Bildnachweis:Pixabay/CC0 Public Domain

Der „Teekannen-Effekt“ bedroht fleckenlos weiße Tischdecken schon seit Ewigkeiten:Wird eine Flüssigkeit zu langsam aus einer Teekanne gegossen, dann löst sich der Flüssigkeitsstrahl manchmal nicht von der Teekanne und findet seinen Weg in die Tasse, sondern tropft herunter an der Außenseite der Teekanne.

Dieses Phänomen wird seit Jahrzehnten wissenschaftlich untersucht – nun ist es einem Forscherteam der TU Wien gelungen, den „Teekannen-Effekt“ mit einer aufwändigen theoretischen Analyse und zahlreichen Experimenten vollständig und detailliert zu beschreiben:Ein Zusammenspiel verschiedener Kräfte hält eine winzige Menge Flüssigkeit direkt zurück am Rand, was unter Umständen ausreicht, um den Flüssigkeitsstrom umzulenken.

Ein Effekt mit langer Geschichte

Der „Teekanneneffekt“ wurde erstmals 1956 von Markus Reiner beschrieben. Reiner promovierte 1913 an der TU Wien und emigrierte dann in die USA, wo er zu einem wichtigen Pionier der Rheologie – der Wissenschaft vom Fließverhalten – wurde. Immer wieder haben Wissenschaftler versucht, diesen Effekt genau zu erklären. Arbeiten zu diesem Thema wurden 1999 mit dem satirischen „IG-Nobelpreis“ ausgezeichnet. Nun schließt sich der Kreis der Erforschung des Teekannen-Effekts, denn er wurde an Reiners Alma Mater, der TU Wien, von einem Team um Dr. Bernhard Scheichl untersucht, Dozent am Institut für Strömungsmechanik und Wärmeübertragung und Key Scientist am Austrian Centre of Excellence for Tribology (AC2T research GmbH), in Kooperation mit dem Department of Mathematics am University College London.

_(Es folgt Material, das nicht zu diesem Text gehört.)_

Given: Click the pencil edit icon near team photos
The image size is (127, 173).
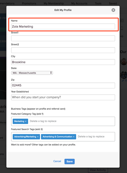Looking at the screenshot, I should pos(123,81).
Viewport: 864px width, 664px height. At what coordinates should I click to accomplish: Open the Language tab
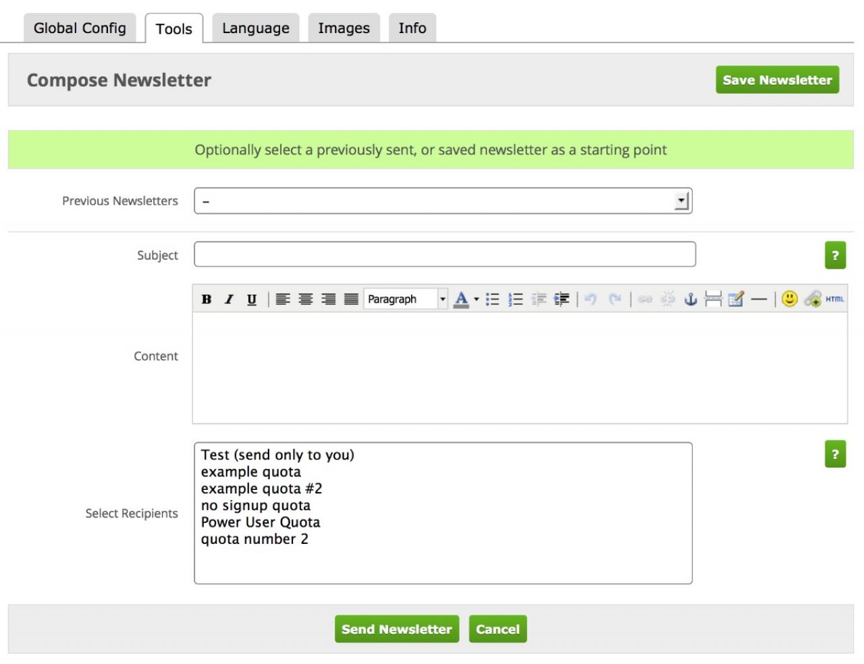point(256,28)
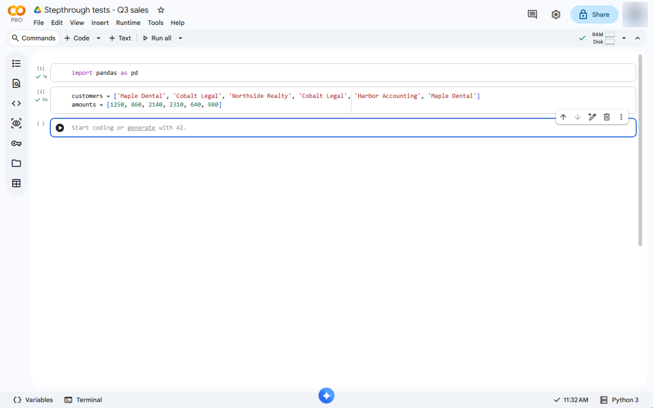
Task: Click the generate with AI link
Action: pyautogui.click(x=141, y=127)
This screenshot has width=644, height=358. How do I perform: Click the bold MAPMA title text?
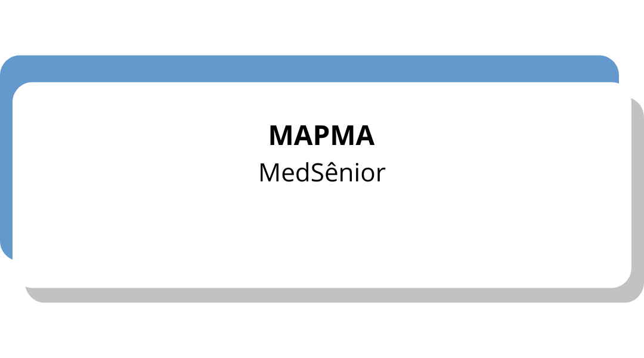(x=321, y=136)
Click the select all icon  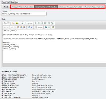pos(29,27)
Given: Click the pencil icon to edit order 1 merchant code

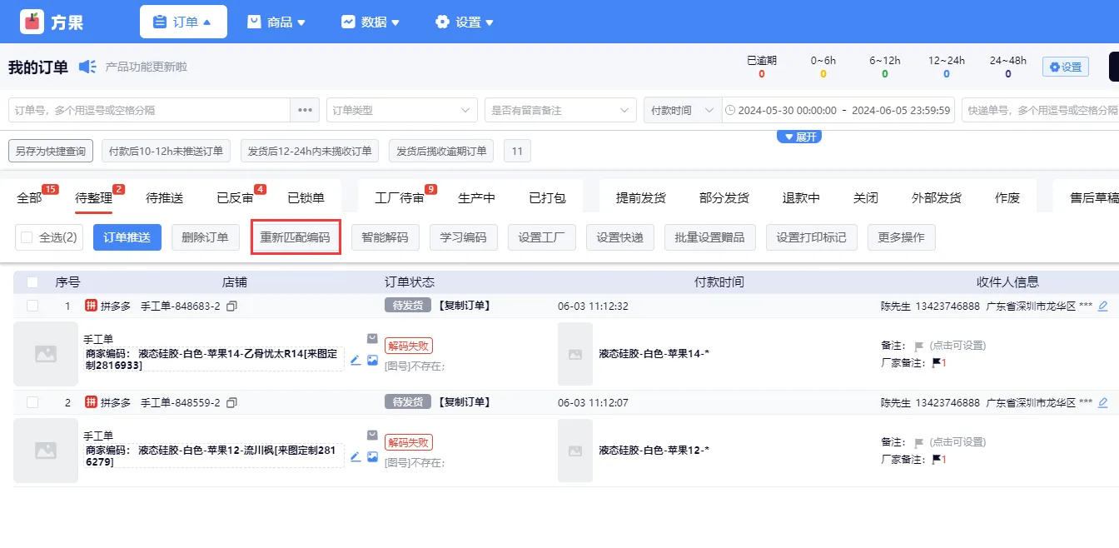Looking at the screenshot, I should pos(356,360).
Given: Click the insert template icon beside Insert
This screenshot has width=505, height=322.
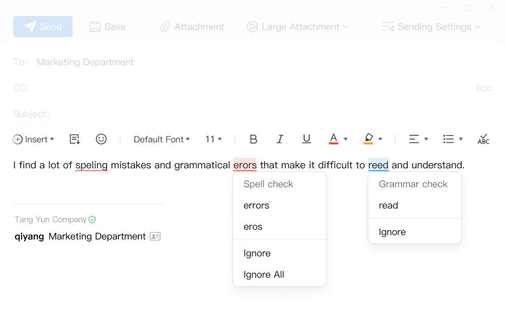Looking at the screenshot, I should pos(75,139).
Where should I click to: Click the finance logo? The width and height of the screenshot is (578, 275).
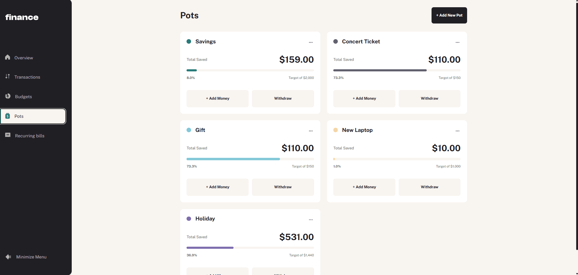22,17
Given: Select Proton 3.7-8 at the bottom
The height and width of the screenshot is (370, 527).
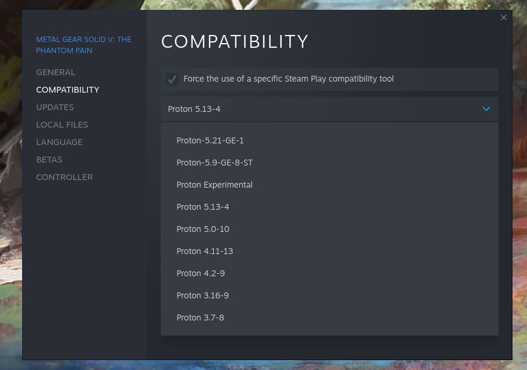Looking at the screenshot, I should coord(200,318).

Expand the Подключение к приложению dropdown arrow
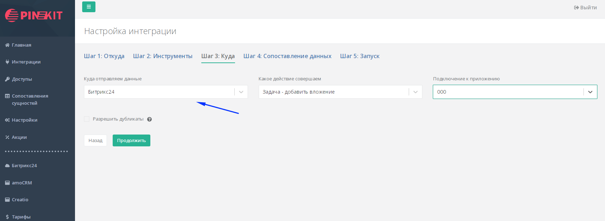[x=590, y=92]
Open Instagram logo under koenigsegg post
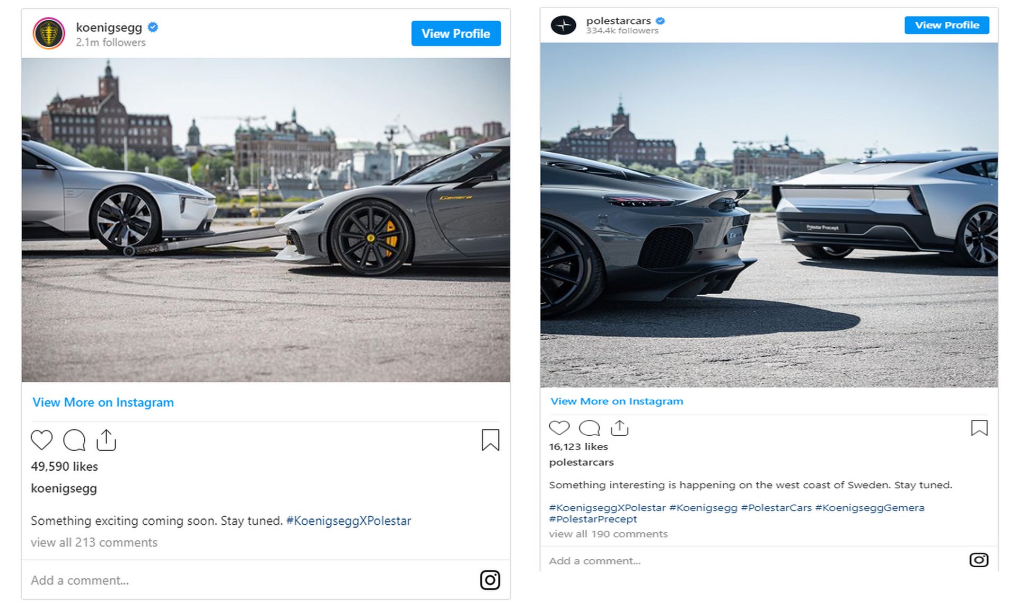The width and height of the screenshot is (1018, 607). (x=490, y=580)
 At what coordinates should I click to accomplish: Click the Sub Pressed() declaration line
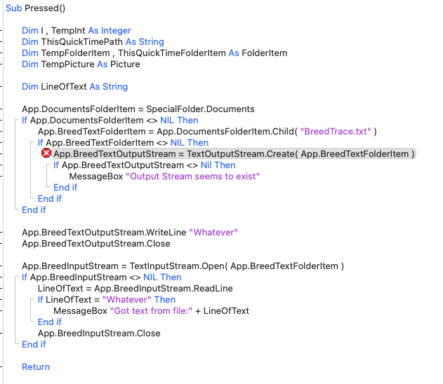click(x=35, y=8)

„Obwohl dies ein sehr häufiger und scheinbar einfacher Effekt ist, ist es bemerkenswert schwierig, ihn im Rahmen der Strömungsmechanik genau zu erklären“, sagt Bernhard Scheichl. Die scharfe Kante an der Unterseite des Teekannenschnabels spielt die wichtigste Rolle:Es bildet sich ein Tropfen, der Bereich direkt unter dem Rand bleibt immer nass. Die Größe dieses Tropfens hängt von der Geschwindigkeit ab, mit der die Flüssigkeit aus der Teekanne fließt. Unterschreitet die Geschwindigkeit eine kritische Schwelle, kann dieser Tropfen die gesamte Strömung um den Rand lenken und an der Außenwand der Teekanne heruntertropfen.

„Uns ist es nun erstmals gelungen, theoretisch vollständig zu erklären, warum sich dieser Tropfen bildet und warum die Unterseite der Kante immer benetzt bleibt“, sagt Bernhard Scheichl. Die Mathematik dahinter ist kompliziert – es ist ein Zusammenspiel von Trägheit, viskosen und kapillaren Kräften. Die Trägheitskraft sorgt dafür, dass die Flüssigkeit dazu neigt, ihre ursprüngliche Richtung beizubehalten, während die Kapillarkräfte die Flüssigkeit direkt am Schnabel abbremsen. Das Zusammenwirken dieser Kräfte ist die Grundlage des Teekanneneffekts. Die Kapillarkräfte sorgen jedoch dafür, dass die Wirkung erst bei einem ganz bestimmten Kontaktwinkel zwischen Wand und Flüssigkeitsoberfläche einsetzt. Je kleiner dieser Winkel ist oder je hydrophiler (d. h. benetzbarer) das Material der Teekanne ist, desto mehr wird das Ablösen der Flüssigkeit von der Teekanne verlangsamt.

Tee im All

Interessanterweise spielt die Stärke der Schwerkraft im Verhältnis zu den anderen auftretenden Kräften keine entscheidende Rolle. Die Schwerkraft bestimmt lediglich die Richtung, in die der Strahl gelenkt wird, ihre Stärke ist jedoch nicht entscheidend für den Teekanneneffekt. Der Teekanneneffekt wäre also auch beim Teetrinken auf einer Mondbasis zu beobachten, nicht aber auf einer Raumstation ohne jegliche Schwerkraft.

Die theoretischen Berechnungen zum Teekanneneffekt veröffentlichte das Forschungsteam im September 2021 im Journal of Fluid Mechanics . Nun wurde auch experimentiert:Aus einer schräg gestellten Teekanne wurde Wasser mit unterschiedlichen Fließgeschwindigkeiten gegossen und mit Hochgeschwindigkeitskameras gefilmt. Auf diese Weise konnte genau gezeigt werden, wie die Benetzung des Randes unterhalb einer kritischen Gießgeschwindigkeit zum „Teekanneneffekt“ führt, und damit die Theorie bestätigt werden.